Well, my friend, I
hope that you keep doing other things
because I love when I have you on the
show and I will miss that. You'll have to at least just
keep coming on the show. Well, I was thinking this might
be my last show because I'm unemployed. No, I know. But you can come no matter what. Good. We can just go out
about different things. Because you have really-- you
don't do a lot of talk shows. No. And yet you have been
on this show many times and I enjoy it all the time. Thanks for being here. Well, thank you. And I've always enjoyed
it when I'm here. Well, good. Yeah. So you're not really good-- I love that you've been so
successful in this business and you know nothing about
people in the business. Like, you literally--
you go to work. You do your job. You're very good at it. And you know nobody. Like, you thought that
Beyoncé was a Kardashian. You thought that
Chris Hemsworth and-- who else was it? Ryan Gosling, they
were Jonas brothers. But you've gotten better. I know the faces. I know faces. It's the names I
have trouble with. Right. Well, not really. [LAUGHS] But then Billie Eilish was
on last time you were here. So you got to meet
Billie Eilish. Yes. Yeah. And I texted my daughter and
I said it was Billie Eyelash. Mhm. And, you know, but
she was-- she knew. She knew who you meant? Yeah, and then later, you
know, we went to The Greek. So we made a connection. And then we saw
her at The Greek. Oh, you did? Yeah, and my younger daughter,
Claire, who didn't get the-- was here. In fact, Claire
is out there now. Right, she's here and there. There she is. Hi, Claire. But there's somebody-- you
went for Father's Day someplace for lunch. This is a good story. This is a good story. Rao's, which is an
Italian restaurant in Hollywood, which is a little
further from where we live. But so I said, I want to go
to Rao's for Father's Day. So my older daughter, when
she found out, freaked out. It's too far to go. Can't it be in Santa
Monica where we live? And that sort of thing. And I said, no, I like Rao's. So we went and we
had a little booth. And we sat down and
we had just ordered. And she was on her phone. And then I saw her
look up and all of a sudden it was
like she was stricken. I mean, I really thought
something was wrong with her. I said, what's the matter? She said, shut up! And then I turned around
and I saw a party coming in. You know, and they sat near us. And it was Leo DiCaprio. Leo DiCaprio. Now, my daughter has had a crush
on Leo since Romeo and Juliet. Right. So she freaked out. So I said to her, do
you want to meet him? Do you want to-- she said, oh, my God! You always do this!

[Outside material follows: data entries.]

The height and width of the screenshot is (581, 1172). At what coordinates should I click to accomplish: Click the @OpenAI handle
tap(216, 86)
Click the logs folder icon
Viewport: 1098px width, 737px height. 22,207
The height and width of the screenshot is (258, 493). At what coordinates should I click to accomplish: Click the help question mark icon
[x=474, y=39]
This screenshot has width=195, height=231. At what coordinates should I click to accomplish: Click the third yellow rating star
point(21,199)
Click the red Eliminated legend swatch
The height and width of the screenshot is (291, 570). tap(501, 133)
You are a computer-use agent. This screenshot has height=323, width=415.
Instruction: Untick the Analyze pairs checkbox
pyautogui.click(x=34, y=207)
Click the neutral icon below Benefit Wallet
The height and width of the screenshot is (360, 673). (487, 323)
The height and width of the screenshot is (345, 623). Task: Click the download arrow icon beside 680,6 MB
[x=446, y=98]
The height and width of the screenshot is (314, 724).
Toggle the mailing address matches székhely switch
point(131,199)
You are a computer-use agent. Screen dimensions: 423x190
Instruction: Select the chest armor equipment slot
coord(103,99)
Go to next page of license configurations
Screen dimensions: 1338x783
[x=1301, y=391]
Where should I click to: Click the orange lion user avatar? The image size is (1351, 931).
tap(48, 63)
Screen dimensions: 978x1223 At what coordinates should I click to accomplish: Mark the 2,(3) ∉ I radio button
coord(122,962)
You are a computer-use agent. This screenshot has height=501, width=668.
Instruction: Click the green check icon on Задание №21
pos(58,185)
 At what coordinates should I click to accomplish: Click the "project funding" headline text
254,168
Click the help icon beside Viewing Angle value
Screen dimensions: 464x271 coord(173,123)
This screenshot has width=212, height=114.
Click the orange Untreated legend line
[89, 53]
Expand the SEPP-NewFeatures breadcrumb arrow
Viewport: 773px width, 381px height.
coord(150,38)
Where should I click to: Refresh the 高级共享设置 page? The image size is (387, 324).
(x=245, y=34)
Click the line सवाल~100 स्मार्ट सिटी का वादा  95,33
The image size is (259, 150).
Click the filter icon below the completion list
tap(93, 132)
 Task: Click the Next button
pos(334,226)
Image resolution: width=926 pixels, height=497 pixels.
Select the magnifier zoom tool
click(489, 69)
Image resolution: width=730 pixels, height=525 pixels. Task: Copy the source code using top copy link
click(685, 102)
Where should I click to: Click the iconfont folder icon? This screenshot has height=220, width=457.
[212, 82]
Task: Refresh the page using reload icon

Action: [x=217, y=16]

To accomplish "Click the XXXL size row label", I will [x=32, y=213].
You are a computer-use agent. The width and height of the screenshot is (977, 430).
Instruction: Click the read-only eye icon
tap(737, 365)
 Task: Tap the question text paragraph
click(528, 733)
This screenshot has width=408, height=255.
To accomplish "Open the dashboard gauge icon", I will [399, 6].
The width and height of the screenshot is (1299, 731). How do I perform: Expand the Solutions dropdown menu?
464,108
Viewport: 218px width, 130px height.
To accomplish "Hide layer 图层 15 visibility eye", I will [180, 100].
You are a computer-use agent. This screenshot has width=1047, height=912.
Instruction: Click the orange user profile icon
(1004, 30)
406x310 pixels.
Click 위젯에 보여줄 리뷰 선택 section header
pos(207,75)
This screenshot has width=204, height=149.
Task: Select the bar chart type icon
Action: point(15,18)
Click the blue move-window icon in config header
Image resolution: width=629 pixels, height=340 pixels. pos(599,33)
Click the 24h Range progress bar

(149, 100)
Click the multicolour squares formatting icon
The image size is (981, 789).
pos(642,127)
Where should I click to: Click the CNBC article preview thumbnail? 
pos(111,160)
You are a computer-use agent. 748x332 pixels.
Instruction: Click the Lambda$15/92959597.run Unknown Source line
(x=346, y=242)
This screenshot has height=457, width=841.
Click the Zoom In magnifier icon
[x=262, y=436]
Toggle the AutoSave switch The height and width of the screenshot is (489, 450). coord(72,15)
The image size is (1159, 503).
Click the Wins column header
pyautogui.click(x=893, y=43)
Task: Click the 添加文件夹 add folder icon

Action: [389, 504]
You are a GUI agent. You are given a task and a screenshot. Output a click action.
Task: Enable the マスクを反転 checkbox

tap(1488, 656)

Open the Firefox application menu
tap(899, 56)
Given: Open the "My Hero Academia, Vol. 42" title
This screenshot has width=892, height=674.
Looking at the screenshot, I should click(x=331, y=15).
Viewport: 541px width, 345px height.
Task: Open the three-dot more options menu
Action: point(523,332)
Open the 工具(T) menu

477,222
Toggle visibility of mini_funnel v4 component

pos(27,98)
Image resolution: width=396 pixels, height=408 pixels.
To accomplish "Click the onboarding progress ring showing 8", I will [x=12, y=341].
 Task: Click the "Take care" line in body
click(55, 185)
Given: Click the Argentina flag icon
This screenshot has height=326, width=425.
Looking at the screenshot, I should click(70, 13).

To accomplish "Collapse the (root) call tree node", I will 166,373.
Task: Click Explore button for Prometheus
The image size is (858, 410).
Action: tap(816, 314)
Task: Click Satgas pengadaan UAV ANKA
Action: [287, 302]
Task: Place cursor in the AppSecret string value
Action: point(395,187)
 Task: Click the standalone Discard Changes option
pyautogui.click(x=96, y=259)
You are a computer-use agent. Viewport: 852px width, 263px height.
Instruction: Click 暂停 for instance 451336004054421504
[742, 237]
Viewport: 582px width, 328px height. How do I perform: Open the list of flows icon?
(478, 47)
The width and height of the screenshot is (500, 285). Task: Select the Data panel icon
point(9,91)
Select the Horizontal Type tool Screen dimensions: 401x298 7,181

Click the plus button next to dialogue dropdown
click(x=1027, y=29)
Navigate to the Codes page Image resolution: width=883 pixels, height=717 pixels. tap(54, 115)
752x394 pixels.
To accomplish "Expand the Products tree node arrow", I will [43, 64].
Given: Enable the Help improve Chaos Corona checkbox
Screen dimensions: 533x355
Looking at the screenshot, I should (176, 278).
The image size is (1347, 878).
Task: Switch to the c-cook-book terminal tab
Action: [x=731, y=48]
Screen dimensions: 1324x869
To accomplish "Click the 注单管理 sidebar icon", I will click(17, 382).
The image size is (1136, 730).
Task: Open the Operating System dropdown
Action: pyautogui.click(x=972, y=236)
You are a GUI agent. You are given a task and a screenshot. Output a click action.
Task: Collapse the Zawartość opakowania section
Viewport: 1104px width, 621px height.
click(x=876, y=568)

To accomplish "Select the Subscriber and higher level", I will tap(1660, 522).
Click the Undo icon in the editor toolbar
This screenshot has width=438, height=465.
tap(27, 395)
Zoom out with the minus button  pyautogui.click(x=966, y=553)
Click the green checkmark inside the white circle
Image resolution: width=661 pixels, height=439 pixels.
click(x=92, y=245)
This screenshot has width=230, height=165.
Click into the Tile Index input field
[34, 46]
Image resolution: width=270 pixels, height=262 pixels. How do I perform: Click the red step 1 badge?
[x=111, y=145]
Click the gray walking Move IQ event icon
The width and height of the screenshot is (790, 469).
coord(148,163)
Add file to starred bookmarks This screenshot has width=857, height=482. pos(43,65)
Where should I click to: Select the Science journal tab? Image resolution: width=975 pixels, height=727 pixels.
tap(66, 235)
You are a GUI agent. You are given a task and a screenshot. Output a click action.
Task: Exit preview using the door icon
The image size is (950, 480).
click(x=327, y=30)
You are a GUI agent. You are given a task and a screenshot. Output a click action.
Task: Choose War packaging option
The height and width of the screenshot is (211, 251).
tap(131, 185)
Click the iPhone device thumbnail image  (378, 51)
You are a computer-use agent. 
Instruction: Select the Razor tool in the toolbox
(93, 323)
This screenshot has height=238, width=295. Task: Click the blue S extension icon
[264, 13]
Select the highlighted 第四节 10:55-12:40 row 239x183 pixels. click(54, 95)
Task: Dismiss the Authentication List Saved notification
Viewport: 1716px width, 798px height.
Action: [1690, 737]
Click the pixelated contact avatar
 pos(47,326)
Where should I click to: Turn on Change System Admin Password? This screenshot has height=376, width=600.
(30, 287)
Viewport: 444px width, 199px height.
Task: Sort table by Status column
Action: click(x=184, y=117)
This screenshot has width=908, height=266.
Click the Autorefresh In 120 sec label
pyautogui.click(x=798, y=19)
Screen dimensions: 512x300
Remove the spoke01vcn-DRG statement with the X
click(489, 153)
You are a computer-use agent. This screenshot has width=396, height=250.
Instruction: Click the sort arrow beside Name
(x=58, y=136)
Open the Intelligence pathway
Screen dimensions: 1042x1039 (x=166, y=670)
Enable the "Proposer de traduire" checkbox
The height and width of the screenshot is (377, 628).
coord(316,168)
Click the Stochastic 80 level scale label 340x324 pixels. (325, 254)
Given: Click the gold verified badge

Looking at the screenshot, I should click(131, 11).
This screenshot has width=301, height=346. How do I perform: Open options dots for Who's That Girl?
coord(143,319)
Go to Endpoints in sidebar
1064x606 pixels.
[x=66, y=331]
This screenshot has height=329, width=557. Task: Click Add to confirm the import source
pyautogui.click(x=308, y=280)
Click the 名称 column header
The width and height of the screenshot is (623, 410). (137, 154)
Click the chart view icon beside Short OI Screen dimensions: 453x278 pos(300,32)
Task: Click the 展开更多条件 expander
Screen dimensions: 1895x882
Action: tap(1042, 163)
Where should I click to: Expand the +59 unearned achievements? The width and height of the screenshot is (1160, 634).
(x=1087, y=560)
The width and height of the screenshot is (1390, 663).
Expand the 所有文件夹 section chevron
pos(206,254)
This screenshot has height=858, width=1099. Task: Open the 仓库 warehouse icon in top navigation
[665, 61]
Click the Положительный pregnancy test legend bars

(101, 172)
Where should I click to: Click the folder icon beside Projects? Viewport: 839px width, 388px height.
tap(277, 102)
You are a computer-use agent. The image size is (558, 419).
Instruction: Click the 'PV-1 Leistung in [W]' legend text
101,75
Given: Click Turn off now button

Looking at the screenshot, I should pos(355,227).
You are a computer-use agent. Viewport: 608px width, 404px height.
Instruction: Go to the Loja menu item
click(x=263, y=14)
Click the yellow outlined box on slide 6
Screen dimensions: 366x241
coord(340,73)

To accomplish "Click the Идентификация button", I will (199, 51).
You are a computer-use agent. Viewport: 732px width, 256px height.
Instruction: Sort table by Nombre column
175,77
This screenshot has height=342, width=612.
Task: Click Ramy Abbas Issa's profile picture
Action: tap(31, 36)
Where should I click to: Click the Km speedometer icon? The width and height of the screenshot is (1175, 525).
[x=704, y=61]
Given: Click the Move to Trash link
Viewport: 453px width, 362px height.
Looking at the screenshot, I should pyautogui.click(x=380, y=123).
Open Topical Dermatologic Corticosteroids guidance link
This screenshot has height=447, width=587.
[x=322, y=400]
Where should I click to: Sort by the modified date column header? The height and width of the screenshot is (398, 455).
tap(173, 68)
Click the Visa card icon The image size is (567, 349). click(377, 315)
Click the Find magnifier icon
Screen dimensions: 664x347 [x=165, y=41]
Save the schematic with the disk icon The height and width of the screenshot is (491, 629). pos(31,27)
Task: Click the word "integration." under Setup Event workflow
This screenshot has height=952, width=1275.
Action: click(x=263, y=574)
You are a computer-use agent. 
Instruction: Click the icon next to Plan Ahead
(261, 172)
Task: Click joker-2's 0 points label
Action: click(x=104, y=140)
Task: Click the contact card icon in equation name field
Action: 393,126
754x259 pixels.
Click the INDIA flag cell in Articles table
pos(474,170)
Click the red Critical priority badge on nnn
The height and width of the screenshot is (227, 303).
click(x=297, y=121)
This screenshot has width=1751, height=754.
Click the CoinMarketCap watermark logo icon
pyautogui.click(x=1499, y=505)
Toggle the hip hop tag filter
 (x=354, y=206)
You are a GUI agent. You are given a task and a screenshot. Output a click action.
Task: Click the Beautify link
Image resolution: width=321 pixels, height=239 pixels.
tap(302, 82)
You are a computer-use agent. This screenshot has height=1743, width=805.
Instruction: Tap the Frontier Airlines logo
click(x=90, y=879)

You say you know them
and you don't know him! And you'll make a fool of me. I said, all right,
then forget about it because my back was to them. So all of a sudden I heard,
hey, Ed, happy Father's Day. And I said, oh, thanks, Leo. Is that your father? Yes, he was with his dad. So I said, stand up. So she reluctantly stood up. So then introduced. And then we were
leaving, we walked by, and Claire said, I
want to meet him, too. So she met him. And on the way out,
he said, Sophia, it was really nice
meeting you, sweetheart. So then we walked outside. And she was like comatose. So then we got in
the car and I said, Rao's really isn't all
that far to go, is it? By the way, you just
gave them a big plug. They're going to have a lot
of business hoping to run in-- It's good Italian food. Right, and especially
if Leo walks in. Yeah. People are just going to be
there every day until Leo walks in again. And ask for the maitre d'. His name is Johnny
Roastbeef, actual name. Well, it's not his actual name. It's not his actual name. No. I mean-- It's the name he-- But they call him--
you call him-- It's the name he goes by. --Johnny Roastbeef? Yeah, it's like tWitch. All right. No, tWitch is his actual name. It's his real name. Yeah. That's my real name. Yeah. Yeah. Yeah. He has named me Shaky. When we first met,
his name was tWitch and he started calling me Shaky. Yeah, there he is. But he doesn't call
me Shaky all the time. Yeah, it's-- Yeah. Yeah, well, that was Neil
Young's nickname right? Shaky? I don't know. Shaky? Yeah, Neil Young. Was it? Yeah. Yeah, we-- I know that. We knew that. All right, we're going
to take a break and more with Ed after this. Good, good. Hi, I'm Andy. Ellen asked me to remind you
to subscribe to her channel so you can see more
awesome videos, like videos of me getting scared
or saying embarrassing things, like ball peen hammer, and
also some videos of Ellen and other celebrities, if
you're into that sort of thing. Ah! [SCREAMS] [BLEEP] God! [BLEEP]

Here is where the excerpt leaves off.